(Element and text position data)
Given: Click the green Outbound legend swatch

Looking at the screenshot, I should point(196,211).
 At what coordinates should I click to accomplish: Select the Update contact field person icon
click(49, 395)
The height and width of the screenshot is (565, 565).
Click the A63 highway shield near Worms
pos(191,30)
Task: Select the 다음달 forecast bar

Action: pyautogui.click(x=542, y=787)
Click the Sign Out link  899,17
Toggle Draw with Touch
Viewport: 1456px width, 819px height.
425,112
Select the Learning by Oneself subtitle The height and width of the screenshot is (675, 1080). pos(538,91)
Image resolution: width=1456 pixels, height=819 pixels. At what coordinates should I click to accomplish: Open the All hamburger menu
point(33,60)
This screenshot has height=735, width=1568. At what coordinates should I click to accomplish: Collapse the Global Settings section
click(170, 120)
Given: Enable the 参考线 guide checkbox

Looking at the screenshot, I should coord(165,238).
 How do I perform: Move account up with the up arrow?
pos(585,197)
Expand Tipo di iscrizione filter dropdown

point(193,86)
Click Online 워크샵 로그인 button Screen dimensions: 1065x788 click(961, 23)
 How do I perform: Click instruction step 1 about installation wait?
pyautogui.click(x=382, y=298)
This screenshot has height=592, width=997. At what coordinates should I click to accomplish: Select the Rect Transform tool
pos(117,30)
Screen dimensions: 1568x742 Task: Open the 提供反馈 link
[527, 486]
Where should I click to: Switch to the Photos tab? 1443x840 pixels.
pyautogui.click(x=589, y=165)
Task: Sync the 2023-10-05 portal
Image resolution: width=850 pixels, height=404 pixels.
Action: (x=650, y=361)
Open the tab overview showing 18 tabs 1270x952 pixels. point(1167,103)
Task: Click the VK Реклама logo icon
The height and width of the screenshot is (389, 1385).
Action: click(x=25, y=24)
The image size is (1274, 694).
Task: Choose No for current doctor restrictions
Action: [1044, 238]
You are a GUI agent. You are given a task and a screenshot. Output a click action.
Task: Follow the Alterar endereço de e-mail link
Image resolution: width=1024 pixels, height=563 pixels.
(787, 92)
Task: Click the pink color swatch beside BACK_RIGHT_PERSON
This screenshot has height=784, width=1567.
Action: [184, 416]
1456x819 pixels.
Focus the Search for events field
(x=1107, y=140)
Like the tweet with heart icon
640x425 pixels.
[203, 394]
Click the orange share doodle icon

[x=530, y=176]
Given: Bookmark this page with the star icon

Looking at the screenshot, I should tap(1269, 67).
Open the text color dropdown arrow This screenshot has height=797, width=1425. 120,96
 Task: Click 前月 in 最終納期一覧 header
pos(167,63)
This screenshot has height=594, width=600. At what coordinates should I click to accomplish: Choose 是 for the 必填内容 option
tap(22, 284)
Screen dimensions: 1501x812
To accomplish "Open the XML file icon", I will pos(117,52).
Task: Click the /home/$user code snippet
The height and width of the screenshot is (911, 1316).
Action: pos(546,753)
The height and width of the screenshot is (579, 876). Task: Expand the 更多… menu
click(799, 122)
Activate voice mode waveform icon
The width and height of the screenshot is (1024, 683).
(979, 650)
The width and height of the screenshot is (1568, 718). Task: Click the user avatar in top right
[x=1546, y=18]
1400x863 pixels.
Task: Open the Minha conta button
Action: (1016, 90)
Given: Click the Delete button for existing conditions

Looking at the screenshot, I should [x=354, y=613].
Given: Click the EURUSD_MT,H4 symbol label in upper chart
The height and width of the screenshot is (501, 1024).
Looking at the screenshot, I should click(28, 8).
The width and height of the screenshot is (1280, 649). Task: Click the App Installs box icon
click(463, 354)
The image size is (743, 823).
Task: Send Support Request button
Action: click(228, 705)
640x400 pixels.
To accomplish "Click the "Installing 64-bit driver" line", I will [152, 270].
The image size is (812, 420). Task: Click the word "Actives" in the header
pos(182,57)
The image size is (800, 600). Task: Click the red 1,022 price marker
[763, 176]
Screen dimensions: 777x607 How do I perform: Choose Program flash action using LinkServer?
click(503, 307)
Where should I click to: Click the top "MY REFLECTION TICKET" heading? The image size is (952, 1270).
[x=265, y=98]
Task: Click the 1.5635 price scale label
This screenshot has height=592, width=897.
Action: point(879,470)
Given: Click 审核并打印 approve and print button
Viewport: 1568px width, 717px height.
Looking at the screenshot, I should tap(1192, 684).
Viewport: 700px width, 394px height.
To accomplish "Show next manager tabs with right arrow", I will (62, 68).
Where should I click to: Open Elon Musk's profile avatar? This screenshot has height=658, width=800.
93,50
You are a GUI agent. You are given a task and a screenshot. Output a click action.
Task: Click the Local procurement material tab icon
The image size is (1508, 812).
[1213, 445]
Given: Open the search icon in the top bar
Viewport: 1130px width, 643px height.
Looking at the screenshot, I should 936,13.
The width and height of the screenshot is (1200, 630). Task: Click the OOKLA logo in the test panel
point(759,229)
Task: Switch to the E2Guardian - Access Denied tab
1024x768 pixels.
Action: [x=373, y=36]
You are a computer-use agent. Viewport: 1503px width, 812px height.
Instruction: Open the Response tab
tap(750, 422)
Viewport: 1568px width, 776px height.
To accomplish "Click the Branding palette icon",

Task statement: Please write out all of the material above again, word for word and line for line.

Complete response:
Given: Click the green Outbound legend swatch

Looking at the screenshot, I should point(196,211).
 At what coordinates should I click to accomplish: Select the Update contact field person icon
click(49, 395)
The height and width of the screenshot is (565, 565).
Click the A63 highway shield near Worms
pos(191,30)
Task: Select the 다음달 forecast bar

Action: pyautogui.click(x=542, y=787)
Click the Sign Out link  899,17
Toggle Draw with Touch
Viewport: 1456px width, 819px height.
425,112
Select the Learning by Oneself subtitle The height and width of the screenshot is (675, 1080). pos(538,91)
Image resolution: width=1456 pixels, height=819 pixels. At what coordinates should I click to accomplish: Open the All hamburger menu
point(33,60)
This screenshot has height=735, width=1568. At what coordinates should I click to accomplish: Collapse the Global Settings section
click(170, 120)
Given: Enable the 参考线 guide checkbox

Looking at the screenshot, I should coord(165,238).
 How do I perform: Move account up with the up arrow?
pos(585,197)
Expand Tipo di iscrizione filter dropdown

point(193,86)
Click Online 워크샵 로그인 button Screen dimensions: 1065x788 click(961, 23)
 How do I perform: Click instruction step 1 about installation wait?
pyautogui.click(x=382, y=298)
This screenshot has height=592, width=997. At what coordinates should I click to accomplish: Select the Rect Transform tool
pos(117,30)
Screen dimensions: 1568x742 Task: Open the 提供反馈 link
[527, 486]
Where should I click to: Switch to the Photos tab? 1443x840 pixels.
pyautogui.click(x=589, y=165)
Task: Sync the 2023-10-05 portal
Image resolution: width=850 pixels, height=404 pixels.
Action: (x=650, y=361)
Open the tab overview showing 18 tabs 1270x952 pixels. point(1167,103)
Task: Click the VK Реклама logo icon
The height and width of the screenshot is (389, 1385).
Action: click(x=25, y=24)
The image size is (1274, 694).
Task: Choose No for current doctor restrictions
Action: [1044, 238]
You are a GUI agent. You are given a task and a screenshot. Output a click action.
Task: Follow the Alterar endereço de e-mail link
Image resolution: width=1024 pixels, height=563 pixels.
(787, 92)
Task: Click the pink color swatch beside BACK_RIGHT_PERSON
This screenshot has height=784, width=1567.
Action: [184, 416]
1456x819 pixels.
Focus the Search for events field
(x=1107, y=140)
Like the tweet with heart icon
640x425 pixels.
[203, 394]
Click the orange share doodle icon

[x=530, y=176]
Given: Bookmark this page with the star icon

Looking at the screenshot, I should tap(1269, 67).
Open the text color dropdown arrow This screenshot has height=797, width=1425. 120,96
 Task: Click 前月 in 最終納期一覧 header
pos(167,63)
This screenshot has height=594, width=600. At what coordinates should I click to accomplish: Choose 是 for the 必填内容 option
tap(22, 284)
Screen dimensions: 1501x812
To accomplish "Open the XML file icon", I will pos(117,52).
Task: Click the /home/$user code snippet
The height and width of the screenshot is (911, 1316).
Action: pos(546,753)
The height and width of the screenshot is (579, 876). Task: Expand the 更多… menu
click(799, 122)
Activate voice mode waveform icon
The width and height of the screenshot is (1024, 683).
(979, 650)
The width and height of the screenshot is (1568, 718). Task: Click the user avatar in top right
[x=1546, y=18]
1400x863 pixels.
Task: Open the Minha conta button
Action: (1016, 90)
Given: Click the Delete button for existing conditions

Looking at the screenshot, I should [x=354, y=613].
Given: Click the EURUSD_MT,H4 symbol label in upper chart
The height and width of the screenshot is (501, 1024).
Looking at the screenshot, I should click(28, 8).
The width and height of the screenshot is (1280, 649). Task: Click the App Installs box icon
click(463, 354)
The image size is (743, 823).
Task: Send Support Request button
Action: click(228, 705)
640x400 pixels.
To accomplish "Click the "Installing 64-bit driver" line", I will [152, 270].
The image size is (812, 420). Task: Click the word "Actives" in the header
pos(182,57)
The image size is (800, 600). Task: Click the red 1,022 price marker
[763, 176]
Screen dimensions: 777x607 How do I perform: Choose Program flash action using LinkServer?
click(503, 307)
Where should I click to: Click the top "MY REFLECTION TICKET" heading? The image size is (952, 1270).
[x=265, y=98]
Task: Click the 1.5635 price scale label
This screenshot has height=592, width=897.
Action: point(879,470)
Given: Click 审核并打印 approve and print button
Viewport: 1568px width, 717px height.
Looking at the screenshot, I should tap(1192, 684).
Viewport: 700px width, 394px height.
To accomplish "Show next manager tabs with right arrow", I will (62, 68).
Where should I click to: Open Elon Musk's profile avatar? This screenshot has height=658, width=800.
93,50
You are a GUI agent. You are given a task and a screenshot. Output a click action.
Task: Click the Local procurement material tab icon
The image size is (1508, 812).
[1213, 445]
Given: Open the search icon in the top bar
Viewport: 1130px width, 643px height.
Looking at the screenshot, I should 936,13.
The width and height of the screenshot is (1200, 630). Task: Click the OOKLA logo in the test panel
point(759,229)
Task: Switch to the E2Guardian - Access Denied tab
1024x768 pixels.
Action: [x=373, y=36]
You are a computer-use agent. Viewport: 1503px width, 812px height.
Instruction: Open the Response tab
tap(750, 422)
Viewport: 1568px width, 776px height.
To accomplish "Click the Branding palette icon",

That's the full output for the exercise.